The degree of pre-existing renal impairment correlates with the risk of poor pregnancy outcome, including pre-eclampsia, preterm birth, small for gestational age and neonatal mortality [1,7]. Recent guidelines suggest that it is safe to proceed with pregnancy as early as 6 months following transplantation if graft function is optimal (creatinine <132 mmol/L), urinary protein excretion is minimal (<500 mg/24 h) and immunosuppression dosing is stable [4].

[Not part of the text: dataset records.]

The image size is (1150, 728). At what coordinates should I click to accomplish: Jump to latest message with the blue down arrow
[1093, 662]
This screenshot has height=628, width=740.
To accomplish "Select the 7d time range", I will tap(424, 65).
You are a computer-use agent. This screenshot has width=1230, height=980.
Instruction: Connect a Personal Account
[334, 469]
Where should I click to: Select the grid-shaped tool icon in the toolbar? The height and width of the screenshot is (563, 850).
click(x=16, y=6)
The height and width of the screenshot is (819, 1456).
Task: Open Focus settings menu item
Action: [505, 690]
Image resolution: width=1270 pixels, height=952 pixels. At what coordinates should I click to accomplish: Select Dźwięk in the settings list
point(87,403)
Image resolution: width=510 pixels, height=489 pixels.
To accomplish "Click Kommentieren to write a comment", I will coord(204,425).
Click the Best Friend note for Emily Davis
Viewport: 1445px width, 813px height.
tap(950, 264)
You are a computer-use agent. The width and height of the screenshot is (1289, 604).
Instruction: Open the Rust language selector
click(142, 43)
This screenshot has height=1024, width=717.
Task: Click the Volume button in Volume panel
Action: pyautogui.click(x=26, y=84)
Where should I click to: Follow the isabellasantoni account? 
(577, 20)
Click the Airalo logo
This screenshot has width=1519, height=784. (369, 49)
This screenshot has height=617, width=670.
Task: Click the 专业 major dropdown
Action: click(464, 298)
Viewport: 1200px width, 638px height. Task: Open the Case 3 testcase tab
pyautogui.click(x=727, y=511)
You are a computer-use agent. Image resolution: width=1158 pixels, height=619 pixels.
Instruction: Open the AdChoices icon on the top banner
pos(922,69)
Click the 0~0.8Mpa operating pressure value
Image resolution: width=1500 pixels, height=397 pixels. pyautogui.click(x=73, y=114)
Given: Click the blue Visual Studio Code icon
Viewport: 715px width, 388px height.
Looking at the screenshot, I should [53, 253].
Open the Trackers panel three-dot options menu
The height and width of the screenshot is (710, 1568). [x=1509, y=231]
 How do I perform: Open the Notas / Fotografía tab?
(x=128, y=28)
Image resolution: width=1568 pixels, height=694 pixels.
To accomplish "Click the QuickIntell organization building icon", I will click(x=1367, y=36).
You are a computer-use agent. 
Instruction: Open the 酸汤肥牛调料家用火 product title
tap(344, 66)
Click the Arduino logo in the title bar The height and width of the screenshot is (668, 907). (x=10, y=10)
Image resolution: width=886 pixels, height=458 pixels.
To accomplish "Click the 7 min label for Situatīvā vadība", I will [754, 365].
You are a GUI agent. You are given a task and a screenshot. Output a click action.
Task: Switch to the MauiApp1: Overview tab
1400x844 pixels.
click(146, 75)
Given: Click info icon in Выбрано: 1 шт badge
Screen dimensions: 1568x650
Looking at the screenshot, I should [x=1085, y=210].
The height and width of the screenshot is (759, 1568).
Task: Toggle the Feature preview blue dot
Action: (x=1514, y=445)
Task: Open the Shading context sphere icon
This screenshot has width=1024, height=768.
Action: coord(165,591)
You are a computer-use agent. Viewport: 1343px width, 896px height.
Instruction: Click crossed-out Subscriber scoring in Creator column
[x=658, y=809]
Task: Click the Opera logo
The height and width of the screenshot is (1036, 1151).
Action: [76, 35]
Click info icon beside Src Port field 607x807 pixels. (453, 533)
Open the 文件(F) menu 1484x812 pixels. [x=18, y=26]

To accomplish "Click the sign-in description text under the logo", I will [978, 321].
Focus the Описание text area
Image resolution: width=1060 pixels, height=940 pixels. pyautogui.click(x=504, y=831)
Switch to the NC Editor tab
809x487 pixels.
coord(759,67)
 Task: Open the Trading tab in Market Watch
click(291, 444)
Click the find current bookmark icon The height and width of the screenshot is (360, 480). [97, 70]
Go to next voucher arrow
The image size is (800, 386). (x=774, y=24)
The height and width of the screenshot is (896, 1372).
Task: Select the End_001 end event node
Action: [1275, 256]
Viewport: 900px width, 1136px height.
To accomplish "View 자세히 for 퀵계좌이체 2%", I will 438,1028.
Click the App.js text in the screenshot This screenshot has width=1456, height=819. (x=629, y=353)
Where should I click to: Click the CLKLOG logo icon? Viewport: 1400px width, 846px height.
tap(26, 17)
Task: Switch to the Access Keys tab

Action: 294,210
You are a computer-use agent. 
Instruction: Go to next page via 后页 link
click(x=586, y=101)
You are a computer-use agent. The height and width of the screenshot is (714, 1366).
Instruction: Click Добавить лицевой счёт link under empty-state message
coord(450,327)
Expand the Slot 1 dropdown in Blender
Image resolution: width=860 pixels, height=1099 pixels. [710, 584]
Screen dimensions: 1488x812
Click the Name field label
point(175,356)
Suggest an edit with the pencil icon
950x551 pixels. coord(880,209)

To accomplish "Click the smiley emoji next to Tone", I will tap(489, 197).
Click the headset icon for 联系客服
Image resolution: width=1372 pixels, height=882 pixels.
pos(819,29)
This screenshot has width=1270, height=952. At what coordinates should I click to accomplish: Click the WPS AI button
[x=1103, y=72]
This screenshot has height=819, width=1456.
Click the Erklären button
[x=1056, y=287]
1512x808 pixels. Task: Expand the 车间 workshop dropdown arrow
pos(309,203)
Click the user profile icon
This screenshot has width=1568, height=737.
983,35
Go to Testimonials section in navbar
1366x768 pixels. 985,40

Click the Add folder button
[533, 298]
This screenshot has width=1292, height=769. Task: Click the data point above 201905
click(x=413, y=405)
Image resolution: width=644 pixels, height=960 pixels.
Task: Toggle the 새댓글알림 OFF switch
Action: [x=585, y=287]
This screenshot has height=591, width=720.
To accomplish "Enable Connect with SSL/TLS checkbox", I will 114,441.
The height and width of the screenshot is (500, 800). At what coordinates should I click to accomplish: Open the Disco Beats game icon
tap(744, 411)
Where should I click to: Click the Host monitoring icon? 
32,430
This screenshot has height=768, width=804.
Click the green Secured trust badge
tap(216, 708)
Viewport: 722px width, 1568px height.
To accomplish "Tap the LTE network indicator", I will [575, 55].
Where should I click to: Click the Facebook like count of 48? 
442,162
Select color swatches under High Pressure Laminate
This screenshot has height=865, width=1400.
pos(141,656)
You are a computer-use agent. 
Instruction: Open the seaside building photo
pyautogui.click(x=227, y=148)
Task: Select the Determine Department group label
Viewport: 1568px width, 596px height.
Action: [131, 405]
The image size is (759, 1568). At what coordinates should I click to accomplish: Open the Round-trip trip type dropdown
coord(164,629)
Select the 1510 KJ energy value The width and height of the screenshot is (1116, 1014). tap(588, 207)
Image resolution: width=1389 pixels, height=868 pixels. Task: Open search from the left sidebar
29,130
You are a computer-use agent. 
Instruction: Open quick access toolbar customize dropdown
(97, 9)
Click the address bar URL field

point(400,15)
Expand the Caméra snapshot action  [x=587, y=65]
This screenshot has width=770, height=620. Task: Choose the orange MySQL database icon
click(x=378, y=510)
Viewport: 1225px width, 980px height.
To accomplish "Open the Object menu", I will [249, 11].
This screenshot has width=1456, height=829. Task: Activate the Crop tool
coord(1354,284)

Changes in renal haemodynamics during pregnancy are thought to be similar in renal transplant recipients compared to non-transplant patients, with up to a 70% rise in renal blood flow (RBF), 50% increase in glomerular filtration rate (GFR) and 50% fall in urea and creatinine [8]. However, physiological adaptations seen in normal pregnancy may not occur in patients with CKD or renal transplantation, especially if the creatinine is >200 μmol/L, leading to a potential blunted rise in GFR [9]. In our twin pregnancy case, we demonstrated a 40% fall in creatinine with a concomitant 10% increase in the velocity of RBF. Unfortunately, there is no clinically reliable method to measure RBF. The arteriolar tone affects renal plasma flow (RPF). Normally, resistance to flow across the arterioles constitutes most (∼85%) of the renal vascular resistance (the remaining from the peri-tubular capillaries and renal veins). As RPF is inversely related to renal vascular resistance, one can conclude that in our case there was an increase RBF of ∼18%. Most of this increase in renal perfusion could be accounted for by the volume expansion and hence lead to the increased GFR. Monitoring of haemodynamic changes may help to predict a successful outcome.

Summary

This case highlights the physiological adaptations in the transplant of a successful twin pregnancy. It should be acknowledged that given beneficial circumstances, there may be no increased risk in comparison to non-transplant females. Without these, pregnancy may be high risk leading to poor transplant and fetal outcomes. Physiological parameters may prove useful in predicting a successful outcome in prospective studies.

Conflict of interest statement. We confirm that neither the manuscript nor any significant part of it has appeared elsewhere in a manner that could be construed as a prior or duplicate publication of the same, or very similar, work. All named authors have contributed according to ICMJE guidelines to the study. S.B. has previously been on the advisory board for Roche and Astellas and has received honorarium for lectures and funds for assistance in travel to medical conferences from a number of pharmaceutical companies, including Pfizer, Roche, Novartis and Amgen.